Office may be using the exe's from one folder and settings from the other?


----------



## ArturoYee (Nov 10, 2006)

*Re: Office 2007:email option for Send is greyed out*

Well - uninstalling Office Home & Student 2007 and installing it again did not work.
*Added information:* on a fresh Vista system - also does not work.

We did notice that this edition does not include Outlook - 
http://office.microsoft.com/en-us/suites/FX101635841033.aspx

Wondering if that is the root cause of the problem -


----------



## ArturoYee (Nov 10, 2006)

*Re: Office 2007:email option for Send is greyed out*

Just found this:
http://support.microsoft.com/kb/918792
Will check that out when I can...


----------



## ArturoYee (Nov 10, 2006)

*Re: Office 2007:email option for Send is greyed out*

Fixed - needed to fix the registry (reboot not required!)

I guess the registry was not modified when the Student Edition gets installed.

Attached is an image of how it should look.


----------



## jesseca (Jan 12, 2008)

*Re: Office 2007:email option for Send is greyed out*



ArturoYee said:


> Just found this:
> http://support.microsoft.com/kb/918792
> Will check that out when I can...


I had the same problem and this solution worked for me.

Method 2: Verify the registry settings
Warning Serious problems might occur if you modify the registry incorrectly by using Registry Editor or by using another method. These problems might require that you reinstall the operating system. Microsoft cannot guarantee that these problems can be solved.

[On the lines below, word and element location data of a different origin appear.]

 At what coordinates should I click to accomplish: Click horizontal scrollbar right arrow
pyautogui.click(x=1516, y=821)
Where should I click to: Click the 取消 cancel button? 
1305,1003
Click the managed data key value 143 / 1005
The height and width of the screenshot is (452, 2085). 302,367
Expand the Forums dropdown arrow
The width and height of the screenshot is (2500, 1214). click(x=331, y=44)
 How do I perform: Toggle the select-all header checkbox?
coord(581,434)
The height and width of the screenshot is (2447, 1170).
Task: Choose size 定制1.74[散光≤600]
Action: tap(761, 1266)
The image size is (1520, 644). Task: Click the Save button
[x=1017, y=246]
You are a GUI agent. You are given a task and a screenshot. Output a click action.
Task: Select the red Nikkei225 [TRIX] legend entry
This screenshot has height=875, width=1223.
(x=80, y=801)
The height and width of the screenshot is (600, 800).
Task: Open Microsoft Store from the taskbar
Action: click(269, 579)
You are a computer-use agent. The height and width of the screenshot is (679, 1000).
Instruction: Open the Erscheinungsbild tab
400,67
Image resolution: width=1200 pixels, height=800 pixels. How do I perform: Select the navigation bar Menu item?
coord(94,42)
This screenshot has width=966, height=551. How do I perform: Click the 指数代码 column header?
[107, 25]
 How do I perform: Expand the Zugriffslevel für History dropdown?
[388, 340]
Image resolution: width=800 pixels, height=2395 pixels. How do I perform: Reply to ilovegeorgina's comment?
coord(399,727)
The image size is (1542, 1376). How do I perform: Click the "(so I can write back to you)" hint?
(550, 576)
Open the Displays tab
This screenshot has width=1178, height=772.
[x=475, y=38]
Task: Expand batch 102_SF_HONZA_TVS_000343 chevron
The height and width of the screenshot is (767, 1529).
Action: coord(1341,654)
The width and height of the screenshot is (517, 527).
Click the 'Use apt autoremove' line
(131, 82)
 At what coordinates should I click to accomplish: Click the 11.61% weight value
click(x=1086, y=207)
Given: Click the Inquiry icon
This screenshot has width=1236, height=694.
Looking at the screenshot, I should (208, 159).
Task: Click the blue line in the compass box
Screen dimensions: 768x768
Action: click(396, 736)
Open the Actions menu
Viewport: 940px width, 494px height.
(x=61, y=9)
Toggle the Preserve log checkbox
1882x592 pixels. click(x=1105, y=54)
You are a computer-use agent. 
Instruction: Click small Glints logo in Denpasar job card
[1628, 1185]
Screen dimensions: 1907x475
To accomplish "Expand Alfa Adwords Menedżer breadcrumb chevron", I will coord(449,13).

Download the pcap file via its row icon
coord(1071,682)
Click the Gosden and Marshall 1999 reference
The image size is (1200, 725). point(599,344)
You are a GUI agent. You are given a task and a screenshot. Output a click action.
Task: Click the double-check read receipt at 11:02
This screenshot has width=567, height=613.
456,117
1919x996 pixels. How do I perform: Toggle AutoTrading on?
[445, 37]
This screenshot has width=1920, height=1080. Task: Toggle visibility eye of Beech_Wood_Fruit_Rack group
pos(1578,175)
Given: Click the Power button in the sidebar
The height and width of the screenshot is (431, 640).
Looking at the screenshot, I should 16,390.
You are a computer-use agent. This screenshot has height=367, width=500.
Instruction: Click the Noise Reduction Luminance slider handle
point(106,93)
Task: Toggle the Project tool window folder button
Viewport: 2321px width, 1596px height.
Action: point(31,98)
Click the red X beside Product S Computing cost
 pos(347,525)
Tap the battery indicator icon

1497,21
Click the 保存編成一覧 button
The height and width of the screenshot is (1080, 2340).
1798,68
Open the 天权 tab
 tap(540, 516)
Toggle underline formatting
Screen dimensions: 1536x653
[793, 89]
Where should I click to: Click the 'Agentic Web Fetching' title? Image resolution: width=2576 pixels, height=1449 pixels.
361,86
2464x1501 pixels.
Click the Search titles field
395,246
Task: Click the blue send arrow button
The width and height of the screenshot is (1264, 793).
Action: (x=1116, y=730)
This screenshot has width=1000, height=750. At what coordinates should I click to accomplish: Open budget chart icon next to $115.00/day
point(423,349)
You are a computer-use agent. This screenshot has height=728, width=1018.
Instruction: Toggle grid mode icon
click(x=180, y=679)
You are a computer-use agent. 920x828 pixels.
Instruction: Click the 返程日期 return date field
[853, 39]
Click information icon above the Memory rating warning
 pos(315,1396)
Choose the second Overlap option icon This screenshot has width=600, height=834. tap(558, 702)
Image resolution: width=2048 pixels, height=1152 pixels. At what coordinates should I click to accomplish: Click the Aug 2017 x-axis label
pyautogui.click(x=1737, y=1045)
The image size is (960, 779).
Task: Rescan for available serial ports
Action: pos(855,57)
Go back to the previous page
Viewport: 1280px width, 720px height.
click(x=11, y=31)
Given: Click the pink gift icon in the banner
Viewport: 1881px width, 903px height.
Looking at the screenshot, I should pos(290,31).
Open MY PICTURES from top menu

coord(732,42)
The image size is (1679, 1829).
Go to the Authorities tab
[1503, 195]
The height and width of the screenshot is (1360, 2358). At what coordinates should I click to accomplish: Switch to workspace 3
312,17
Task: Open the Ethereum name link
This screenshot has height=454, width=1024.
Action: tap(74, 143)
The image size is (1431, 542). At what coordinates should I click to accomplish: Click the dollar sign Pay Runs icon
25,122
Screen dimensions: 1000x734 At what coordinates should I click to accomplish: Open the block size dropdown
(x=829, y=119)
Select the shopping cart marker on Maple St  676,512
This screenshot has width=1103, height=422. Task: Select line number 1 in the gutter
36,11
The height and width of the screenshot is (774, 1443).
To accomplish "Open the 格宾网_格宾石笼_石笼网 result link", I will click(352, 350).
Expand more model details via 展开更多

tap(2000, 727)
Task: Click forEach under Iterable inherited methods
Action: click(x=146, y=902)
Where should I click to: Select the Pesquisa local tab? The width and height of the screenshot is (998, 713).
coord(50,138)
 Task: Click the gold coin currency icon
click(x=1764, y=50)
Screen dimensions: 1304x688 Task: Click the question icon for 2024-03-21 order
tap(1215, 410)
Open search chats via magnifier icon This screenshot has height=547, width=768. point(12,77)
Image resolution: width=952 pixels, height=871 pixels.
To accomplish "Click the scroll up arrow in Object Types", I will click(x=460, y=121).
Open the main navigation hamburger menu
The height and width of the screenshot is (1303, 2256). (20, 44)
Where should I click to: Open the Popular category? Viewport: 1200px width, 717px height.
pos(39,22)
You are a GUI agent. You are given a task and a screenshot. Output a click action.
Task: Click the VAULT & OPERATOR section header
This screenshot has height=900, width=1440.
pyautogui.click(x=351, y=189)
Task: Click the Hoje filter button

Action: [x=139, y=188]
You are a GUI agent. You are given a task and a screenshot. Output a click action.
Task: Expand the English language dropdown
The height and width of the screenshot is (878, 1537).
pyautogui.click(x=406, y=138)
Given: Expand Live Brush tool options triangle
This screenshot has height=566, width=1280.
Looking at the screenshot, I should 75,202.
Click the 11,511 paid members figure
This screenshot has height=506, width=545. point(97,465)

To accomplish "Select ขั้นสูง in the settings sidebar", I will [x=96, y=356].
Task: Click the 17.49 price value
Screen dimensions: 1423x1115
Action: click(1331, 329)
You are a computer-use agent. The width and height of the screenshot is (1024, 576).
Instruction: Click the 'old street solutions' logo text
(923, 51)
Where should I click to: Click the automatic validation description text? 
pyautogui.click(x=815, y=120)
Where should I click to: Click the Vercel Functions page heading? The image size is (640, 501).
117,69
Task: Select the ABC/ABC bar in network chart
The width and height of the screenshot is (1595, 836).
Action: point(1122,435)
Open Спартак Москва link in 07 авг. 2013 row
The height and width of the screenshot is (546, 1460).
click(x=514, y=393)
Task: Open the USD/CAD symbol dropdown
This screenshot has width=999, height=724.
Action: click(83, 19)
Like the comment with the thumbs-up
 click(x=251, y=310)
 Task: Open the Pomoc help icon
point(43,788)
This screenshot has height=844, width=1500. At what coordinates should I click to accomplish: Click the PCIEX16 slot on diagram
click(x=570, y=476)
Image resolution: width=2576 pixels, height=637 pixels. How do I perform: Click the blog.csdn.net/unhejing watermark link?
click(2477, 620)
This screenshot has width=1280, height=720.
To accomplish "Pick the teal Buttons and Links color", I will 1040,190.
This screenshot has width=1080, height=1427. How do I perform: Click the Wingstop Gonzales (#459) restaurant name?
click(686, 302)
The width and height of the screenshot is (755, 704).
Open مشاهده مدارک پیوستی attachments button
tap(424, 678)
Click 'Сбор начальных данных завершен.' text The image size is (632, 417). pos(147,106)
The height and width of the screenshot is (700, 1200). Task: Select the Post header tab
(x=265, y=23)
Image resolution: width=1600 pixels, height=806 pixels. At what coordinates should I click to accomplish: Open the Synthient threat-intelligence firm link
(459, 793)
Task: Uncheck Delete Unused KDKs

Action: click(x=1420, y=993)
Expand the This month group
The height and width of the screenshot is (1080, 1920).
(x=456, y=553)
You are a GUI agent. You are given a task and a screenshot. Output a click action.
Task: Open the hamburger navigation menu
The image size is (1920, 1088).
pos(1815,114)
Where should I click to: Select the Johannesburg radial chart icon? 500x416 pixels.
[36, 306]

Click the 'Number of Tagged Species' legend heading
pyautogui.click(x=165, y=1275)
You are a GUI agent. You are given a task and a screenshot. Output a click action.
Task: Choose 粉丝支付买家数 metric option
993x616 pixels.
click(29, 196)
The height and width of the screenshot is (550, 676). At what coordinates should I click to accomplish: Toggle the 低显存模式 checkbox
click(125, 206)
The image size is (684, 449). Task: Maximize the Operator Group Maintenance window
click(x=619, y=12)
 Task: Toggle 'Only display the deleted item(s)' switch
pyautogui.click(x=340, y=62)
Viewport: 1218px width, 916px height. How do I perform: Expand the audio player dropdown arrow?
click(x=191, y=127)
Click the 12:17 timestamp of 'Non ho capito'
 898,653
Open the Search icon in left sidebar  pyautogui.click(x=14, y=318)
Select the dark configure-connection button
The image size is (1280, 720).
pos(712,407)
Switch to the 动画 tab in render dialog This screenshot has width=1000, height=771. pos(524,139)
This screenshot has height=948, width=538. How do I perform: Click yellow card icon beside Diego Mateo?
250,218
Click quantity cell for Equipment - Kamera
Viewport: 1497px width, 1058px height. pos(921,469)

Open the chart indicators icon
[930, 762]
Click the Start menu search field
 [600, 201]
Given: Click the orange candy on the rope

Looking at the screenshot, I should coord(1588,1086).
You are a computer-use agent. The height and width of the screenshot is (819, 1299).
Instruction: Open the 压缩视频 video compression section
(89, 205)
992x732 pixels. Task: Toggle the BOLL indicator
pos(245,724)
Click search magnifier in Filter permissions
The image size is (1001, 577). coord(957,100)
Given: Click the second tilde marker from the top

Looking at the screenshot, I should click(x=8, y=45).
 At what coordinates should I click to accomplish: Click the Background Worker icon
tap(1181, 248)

Modify the registry at your own risk.
1.	Close all programs.
2.	Click Start, click Run, type regedit in the Open box, and then click OK.
3.	Locate and then click the following registry subkey:
HKEY_LOCAL_MACHINE\SOFTWARE\Microsoft\Windows Messaging Subsystem
4.	Locate the following registry values. Typically, these values are listed in the Windows Messaging Subsystem key.
Name	Type	Data
MAPI	REG_SZ 1
CMC	REG_SZ 1
CMCDLLNAME REG_SZ Mapi.dll
CMCDLLNAME32	REG_SZ Mapi32.dll
MAPIX	REG_SZ 1
MAPIXVER	REG_SZ 1.0.0.1
OLEMessaging	REG_SZ 1
5.	If any of these registry values are missing, follow these steps to add the values:
a. Click the Windows Messaging Subsystem subkey, point to New on the Edit menu, and then click String Value.
b. Type the name of the missing value, and then press ENTER.
c. Click the new value, and then click Modify on the Edit menu.
d. In the Edit String dialog box, type the correct value for the missing string value in the Value data box.
e. Repeat steps 6a - 6d for each value that is missing from the table that is in step 4.
6.	On the File menu, click Exit.
Typically, Excel 2007, PowerPoint 2007, and Word 2007 display the correct e-mail options automatically when the required registry keys are present. If these programs do not display the e-mail options after you use the methods described here, add the e-mail options to these programs. To do this, follow these steps:
1.	On the File menu, click Program Name Options.
2.	Click Customization, and then click All commands in the Commands list.
3.	Click the command that you want, and then click Add to add the command to the Quick Access toolbar. For example, click Send for Review, and then click Add to add the Send for Review command to the toolbar.
4.	Click OK.


----------



## preiter (Feb 5, 2009)

I have this problem, but this solution did not work for me. Any other ideas???


----------



## preiter (Feb 5, 2009)

Ah, I was incorrect. Doing the last 4 steps to Word listed in the post up two above this adds these options to the *toolbar* and I have been looking at the *Home button list under "send". Now if I can just figure out how to move them to the home button, then I'll be happy.


----------